(Text):
What this page helps you check
Use this page when you want to translate a salary or recurring pay amount into an effective hourly take-home figure. It is especially helpful when comparing full-time and part-time arrangements.
The calculator is paired with a short guide so you can understand which settings matter most before you compare scenarios.
What the hourly figure does and does not tell you
The hourly figure here is a planning tool. It helps compare two work patterns on a common basis, but it is not a substitute for checking the exact award, penalty or overtime rules that may apply to a role.
- Useful for comparing offer structures
- Helpful when a role change affects hours, not just annual pay
- Best interpreted alongside weekly and annual results
Use this page properly
Start with the baseline
Run the plain scenario first so you can see the default tax, Medicare and super position before adding extra assumptions.
Change one thing at a time
Toggle HELP, private cover, package setup or pre-tax deductions individually. That makes it obvious which rule is changing the result.
Then compare a second page
Use the related links on each page to move into the narrower guide, benchmark or comparison that best matches the next question.

(Information):
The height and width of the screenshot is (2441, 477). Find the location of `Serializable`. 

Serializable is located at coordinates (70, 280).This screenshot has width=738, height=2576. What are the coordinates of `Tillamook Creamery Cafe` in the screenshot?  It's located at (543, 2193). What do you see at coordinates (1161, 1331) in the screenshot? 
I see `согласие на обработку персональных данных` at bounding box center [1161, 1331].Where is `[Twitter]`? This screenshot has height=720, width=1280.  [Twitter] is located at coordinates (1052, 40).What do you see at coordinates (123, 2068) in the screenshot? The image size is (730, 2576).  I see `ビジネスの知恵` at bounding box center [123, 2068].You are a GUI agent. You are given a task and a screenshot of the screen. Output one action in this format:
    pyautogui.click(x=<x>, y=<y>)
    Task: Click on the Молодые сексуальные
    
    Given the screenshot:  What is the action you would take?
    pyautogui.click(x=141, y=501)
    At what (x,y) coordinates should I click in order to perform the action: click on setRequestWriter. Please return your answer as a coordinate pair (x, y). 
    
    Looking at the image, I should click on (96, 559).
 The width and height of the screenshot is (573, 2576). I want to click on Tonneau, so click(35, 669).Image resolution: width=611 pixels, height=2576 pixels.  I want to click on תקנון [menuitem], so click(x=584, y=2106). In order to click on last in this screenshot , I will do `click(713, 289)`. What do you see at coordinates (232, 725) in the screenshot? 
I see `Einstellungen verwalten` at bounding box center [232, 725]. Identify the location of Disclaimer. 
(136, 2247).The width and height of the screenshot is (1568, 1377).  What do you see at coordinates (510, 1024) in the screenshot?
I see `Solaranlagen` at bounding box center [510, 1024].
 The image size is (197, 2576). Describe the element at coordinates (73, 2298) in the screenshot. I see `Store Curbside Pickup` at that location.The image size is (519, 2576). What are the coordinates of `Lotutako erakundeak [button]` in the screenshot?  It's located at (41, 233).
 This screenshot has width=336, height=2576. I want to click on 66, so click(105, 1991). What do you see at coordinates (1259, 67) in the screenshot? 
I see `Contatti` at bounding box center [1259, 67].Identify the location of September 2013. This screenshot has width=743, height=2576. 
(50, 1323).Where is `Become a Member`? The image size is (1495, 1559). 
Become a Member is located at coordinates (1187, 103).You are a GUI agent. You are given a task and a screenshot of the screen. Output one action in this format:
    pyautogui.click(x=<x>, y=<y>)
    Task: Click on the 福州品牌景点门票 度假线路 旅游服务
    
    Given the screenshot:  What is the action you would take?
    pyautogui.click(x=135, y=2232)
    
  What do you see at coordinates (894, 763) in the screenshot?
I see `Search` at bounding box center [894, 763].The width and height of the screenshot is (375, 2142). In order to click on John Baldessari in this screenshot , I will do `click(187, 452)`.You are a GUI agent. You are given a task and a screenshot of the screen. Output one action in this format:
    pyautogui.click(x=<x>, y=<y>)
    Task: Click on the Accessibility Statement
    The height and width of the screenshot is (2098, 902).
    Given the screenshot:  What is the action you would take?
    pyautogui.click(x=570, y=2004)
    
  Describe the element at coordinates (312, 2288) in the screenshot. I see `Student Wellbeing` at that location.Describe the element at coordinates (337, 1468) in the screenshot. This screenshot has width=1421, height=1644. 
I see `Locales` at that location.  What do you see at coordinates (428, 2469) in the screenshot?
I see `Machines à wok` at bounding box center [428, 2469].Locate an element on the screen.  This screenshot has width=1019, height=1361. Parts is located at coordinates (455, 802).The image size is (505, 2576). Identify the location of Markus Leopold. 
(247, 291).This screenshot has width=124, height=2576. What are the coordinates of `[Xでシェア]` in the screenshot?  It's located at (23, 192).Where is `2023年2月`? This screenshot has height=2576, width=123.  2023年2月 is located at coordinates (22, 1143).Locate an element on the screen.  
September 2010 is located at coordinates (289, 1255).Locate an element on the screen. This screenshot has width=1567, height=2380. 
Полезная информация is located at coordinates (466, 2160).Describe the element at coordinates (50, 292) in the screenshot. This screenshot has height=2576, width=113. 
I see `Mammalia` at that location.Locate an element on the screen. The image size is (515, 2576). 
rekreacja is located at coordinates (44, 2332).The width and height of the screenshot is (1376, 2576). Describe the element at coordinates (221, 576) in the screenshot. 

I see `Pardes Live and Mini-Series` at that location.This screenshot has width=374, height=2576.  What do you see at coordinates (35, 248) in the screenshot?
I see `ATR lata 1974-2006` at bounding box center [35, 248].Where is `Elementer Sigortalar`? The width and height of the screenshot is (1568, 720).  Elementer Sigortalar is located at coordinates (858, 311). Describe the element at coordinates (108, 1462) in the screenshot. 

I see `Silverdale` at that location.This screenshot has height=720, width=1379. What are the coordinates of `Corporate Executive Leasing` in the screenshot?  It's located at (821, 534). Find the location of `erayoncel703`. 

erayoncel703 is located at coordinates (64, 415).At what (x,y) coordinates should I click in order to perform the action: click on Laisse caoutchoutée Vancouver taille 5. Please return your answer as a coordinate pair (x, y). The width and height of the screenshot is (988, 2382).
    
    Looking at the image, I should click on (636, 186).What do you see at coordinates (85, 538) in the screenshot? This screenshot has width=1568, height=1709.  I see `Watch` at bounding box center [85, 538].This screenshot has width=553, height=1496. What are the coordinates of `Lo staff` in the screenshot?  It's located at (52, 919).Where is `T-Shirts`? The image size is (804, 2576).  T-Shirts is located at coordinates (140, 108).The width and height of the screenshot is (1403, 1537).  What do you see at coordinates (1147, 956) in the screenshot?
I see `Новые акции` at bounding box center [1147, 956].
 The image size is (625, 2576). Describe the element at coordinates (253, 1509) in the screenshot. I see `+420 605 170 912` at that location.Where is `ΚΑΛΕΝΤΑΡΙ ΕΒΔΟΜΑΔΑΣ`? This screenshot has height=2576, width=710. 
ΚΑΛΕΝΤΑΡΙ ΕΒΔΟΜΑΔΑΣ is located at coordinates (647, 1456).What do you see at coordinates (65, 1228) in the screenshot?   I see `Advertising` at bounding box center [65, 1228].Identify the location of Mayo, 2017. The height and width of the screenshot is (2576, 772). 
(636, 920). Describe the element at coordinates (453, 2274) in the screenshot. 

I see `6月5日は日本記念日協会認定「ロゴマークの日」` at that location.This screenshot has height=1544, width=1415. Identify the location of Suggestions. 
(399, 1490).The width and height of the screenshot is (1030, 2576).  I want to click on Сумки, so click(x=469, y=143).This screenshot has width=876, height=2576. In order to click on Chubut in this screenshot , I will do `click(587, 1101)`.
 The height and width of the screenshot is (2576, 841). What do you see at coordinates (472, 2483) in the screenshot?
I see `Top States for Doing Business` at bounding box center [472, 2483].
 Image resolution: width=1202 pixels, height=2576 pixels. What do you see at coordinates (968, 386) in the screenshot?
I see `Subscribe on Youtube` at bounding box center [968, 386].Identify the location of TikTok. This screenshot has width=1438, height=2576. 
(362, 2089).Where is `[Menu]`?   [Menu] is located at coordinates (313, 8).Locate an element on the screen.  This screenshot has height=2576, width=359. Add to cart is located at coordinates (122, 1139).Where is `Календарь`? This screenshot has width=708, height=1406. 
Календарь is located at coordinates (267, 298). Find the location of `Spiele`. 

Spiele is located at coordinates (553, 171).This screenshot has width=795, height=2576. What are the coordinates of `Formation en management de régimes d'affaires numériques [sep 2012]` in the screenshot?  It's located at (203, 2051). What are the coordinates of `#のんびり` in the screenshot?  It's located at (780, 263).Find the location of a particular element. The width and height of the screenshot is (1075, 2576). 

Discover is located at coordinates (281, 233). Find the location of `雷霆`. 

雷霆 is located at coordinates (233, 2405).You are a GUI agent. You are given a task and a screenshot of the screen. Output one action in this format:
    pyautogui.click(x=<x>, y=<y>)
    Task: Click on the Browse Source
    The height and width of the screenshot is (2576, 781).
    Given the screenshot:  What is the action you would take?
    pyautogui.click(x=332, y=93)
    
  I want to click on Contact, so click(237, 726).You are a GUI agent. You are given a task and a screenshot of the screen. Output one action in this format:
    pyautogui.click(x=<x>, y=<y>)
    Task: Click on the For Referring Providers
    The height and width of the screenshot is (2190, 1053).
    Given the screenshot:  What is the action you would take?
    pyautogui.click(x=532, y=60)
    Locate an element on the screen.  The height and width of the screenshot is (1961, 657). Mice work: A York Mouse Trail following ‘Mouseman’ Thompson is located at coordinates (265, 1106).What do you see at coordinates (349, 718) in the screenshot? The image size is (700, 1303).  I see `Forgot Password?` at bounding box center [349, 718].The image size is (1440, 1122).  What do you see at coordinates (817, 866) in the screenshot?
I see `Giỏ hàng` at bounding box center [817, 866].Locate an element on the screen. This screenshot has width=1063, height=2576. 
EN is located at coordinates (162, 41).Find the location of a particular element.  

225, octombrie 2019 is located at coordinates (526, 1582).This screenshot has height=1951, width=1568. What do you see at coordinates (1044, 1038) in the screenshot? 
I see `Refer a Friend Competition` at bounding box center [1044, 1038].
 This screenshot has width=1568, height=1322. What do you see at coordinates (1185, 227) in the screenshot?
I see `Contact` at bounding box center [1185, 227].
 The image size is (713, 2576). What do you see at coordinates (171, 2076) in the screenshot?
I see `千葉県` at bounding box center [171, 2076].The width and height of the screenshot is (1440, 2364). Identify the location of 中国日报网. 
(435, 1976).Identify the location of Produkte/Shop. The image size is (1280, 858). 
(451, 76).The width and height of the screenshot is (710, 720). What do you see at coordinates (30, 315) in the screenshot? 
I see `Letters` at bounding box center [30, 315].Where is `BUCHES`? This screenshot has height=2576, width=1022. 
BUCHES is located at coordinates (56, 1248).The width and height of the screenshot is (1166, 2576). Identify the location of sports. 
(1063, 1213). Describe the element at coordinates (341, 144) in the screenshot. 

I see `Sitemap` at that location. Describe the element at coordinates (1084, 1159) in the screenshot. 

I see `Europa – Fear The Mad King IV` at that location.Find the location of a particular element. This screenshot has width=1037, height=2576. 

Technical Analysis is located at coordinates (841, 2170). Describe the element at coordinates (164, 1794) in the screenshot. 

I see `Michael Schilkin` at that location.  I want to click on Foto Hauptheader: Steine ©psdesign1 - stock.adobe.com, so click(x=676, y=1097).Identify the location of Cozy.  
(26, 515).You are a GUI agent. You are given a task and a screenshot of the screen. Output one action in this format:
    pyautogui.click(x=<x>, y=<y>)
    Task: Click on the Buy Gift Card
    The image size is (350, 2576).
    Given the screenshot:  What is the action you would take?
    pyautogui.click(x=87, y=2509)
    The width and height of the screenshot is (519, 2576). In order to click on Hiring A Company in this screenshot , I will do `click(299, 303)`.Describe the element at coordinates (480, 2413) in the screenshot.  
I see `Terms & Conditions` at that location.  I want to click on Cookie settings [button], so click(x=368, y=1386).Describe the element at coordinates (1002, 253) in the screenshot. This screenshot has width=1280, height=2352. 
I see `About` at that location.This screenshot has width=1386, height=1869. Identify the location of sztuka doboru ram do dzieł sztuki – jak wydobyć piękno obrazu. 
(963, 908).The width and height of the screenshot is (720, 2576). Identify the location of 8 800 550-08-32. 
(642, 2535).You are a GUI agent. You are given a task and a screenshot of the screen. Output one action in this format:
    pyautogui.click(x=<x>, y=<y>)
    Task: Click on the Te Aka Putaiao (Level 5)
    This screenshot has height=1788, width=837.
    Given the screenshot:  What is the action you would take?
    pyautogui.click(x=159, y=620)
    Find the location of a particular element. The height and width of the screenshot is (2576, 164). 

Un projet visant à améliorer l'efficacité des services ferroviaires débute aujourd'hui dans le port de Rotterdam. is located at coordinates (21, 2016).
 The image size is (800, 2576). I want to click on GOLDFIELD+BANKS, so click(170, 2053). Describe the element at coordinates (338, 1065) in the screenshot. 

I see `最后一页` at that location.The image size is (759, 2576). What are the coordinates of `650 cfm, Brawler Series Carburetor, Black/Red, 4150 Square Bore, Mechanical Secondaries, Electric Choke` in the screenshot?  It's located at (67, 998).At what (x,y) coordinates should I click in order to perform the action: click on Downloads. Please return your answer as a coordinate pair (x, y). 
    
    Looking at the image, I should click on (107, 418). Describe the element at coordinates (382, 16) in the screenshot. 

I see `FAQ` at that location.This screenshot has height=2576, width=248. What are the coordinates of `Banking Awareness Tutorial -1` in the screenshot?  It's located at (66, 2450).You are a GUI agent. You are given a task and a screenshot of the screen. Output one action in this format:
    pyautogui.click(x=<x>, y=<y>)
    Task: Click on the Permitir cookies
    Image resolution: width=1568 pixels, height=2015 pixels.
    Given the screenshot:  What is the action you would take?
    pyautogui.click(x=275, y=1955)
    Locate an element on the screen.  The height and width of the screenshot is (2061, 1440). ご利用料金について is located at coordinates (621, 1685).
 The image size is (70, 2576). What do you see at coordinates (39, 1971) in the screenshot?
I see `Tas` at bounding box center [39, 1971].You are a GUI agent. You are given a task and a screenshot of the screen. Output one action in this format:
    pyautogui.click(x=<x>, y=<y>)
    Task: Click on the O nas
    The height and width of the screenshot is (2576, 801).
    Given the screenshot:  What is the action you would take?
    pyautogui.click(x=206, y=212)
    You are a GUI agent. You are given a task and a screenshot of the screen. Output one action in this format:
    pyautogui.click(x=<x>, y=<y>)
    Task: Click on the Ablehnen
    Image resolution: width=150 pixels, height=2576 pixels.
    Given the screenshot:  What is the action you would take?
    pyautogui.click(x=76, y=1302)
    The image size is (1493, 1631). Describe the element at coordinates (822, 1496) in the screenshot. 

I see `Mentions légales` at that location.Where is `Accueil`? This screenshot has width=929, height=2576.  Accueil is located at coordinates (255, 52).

(What needs to be done): According to the hourly pay guide, what should you run first, before adding extra assumptions? Please answer in one sentence. The material comes from a different source than the text.

(Task response): Run the plain scenario first to see the default tax, Medicare and super position.